|you have no idea how hard i had to twist her arm to get this photo|
her: it's bad luck to wear the shirt before the race!
me: but we're not gross and sweaty yet JUST PUT IT ON
Then I made the mistake of mentioning to Roxie’s mom that one of my goals was to run a half marathon.
And she’s like “COOL SIGN UP FOR THIS ONE IM DOING ITLL BE FUN”.
So I signed up. Months ago. I told myself I would train, but my running shoes were dead and the one time I tried to run, I ended up limping for a week afterwards, courtesy of said shoes.
Maybe that should have been a sign. Maybe not.
|even Zoe thinks it's not a great plan|
Regardless, three days before the race, I finally made it to the running store and bought shoes (on sale). The sales’ lady’s face made a pretty priceless expression when I told her I was “getting started” and that my goal race was a half marathon that weekend. But I digress.
So I went. And I did it. And I’m trying to un-jumble my thoughts about it, because apparently the post-race stupids are a real thing.

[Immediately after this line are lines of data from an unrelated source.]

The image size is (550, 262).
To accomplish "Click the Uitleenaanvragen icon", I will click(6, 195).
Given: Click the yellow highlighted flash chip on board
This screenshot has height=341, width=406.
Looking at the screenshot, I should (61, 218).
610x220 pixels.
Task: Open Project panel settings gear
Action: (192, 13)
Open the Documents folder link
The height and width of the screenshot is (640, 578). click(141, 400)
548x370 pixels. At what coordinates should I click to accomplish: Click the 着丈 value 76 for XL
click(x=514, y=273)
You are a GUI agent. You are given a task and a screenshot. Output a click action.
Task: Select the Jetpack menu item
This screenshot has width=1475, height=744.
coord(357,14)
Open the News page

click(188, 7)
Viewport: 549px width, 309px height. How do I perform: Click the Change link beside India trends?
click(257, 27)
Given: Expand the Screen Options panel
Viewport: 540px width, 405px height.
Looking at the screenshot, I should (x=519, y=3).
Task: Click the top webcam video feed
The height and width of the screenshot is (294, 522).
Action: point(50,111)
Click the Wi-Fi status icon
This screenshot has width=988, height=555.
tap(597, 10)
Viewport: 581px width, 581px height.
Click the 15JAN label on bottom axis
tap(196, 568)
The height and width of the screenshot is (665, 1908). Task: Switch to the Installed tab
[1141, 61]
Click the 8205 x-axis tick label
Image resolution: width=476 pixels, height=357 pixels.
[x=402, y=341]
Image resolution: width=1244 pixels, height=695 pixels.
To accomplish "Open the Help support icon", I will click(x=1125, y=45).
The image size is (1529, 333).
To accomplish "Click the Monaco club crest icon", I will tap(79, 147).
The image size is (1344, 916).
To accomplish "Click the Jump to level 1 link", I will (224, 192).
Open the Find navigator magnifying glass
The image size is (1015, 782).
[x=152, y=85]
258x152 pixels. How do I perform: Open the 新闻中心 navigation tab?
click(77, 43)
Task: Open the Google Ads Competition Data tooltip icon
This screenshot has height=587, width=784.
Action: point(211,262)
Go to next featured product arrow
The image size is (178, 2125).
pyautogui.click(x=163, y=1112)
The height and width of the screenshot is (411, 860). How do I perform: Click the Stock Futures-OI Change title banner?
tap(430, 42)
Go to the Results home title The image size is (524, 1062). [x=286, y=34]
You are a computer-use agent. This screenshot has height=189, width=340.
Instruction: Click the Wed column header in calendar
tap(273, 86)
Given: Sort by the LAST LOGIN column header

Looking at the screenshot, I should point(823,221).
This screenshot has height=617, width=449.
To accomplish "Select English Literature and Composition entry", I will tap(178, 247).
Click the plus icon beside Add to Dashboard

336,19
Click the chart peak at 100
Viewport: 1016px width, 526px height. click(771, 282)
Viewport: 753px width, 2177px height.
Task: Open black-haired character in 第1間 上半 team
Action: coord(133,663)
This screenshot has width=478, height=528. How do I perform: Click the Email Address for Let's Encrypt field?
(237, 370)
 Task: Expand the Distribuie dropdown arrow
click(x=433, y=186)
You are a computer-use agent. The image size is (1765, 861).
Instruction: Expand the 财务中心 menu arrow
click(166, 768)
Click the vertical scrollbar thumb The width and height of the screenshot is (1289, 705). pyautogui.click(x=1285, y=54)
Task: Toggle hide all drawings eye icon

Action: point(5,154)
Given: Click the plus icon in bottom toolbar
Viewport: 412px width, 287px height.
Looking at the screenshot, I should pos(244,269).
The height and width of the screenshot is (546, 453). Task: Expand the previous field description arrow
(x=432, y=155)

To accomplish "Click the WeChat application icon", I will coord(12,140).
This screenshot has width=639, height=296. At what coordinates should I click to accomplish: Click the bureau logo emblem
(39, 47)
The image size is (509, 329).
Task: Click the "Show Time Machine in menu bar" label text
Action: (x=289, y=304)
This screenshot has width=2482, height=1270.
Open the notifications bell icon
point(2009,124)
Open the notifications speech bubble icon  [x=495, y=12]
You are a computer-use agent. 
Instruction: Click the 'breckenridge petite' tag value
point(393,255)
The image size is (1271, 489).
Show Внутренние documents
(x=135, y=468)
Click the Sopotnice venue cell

|i also wore a donut like a tutu|
1) Emotional awareness. Pre-race, I had about an hour and a half to kill by myself before my distance started. Now remember. This is a fun run. I did not train for it. I had no expectations of “doing well” and was simply out there to meet a goal I’d set for myself. No matter what I did, it was going to be a Personal Best, because I have simply never done this distance before in any capacity.
I spent the entire hour and a half kind of agitated and nervous. “Washing out”, we’d call it in a racehorse. I’d like to think that because I was aware of it, I was more able to make good choices and control it, but the truth was that I was really nervous.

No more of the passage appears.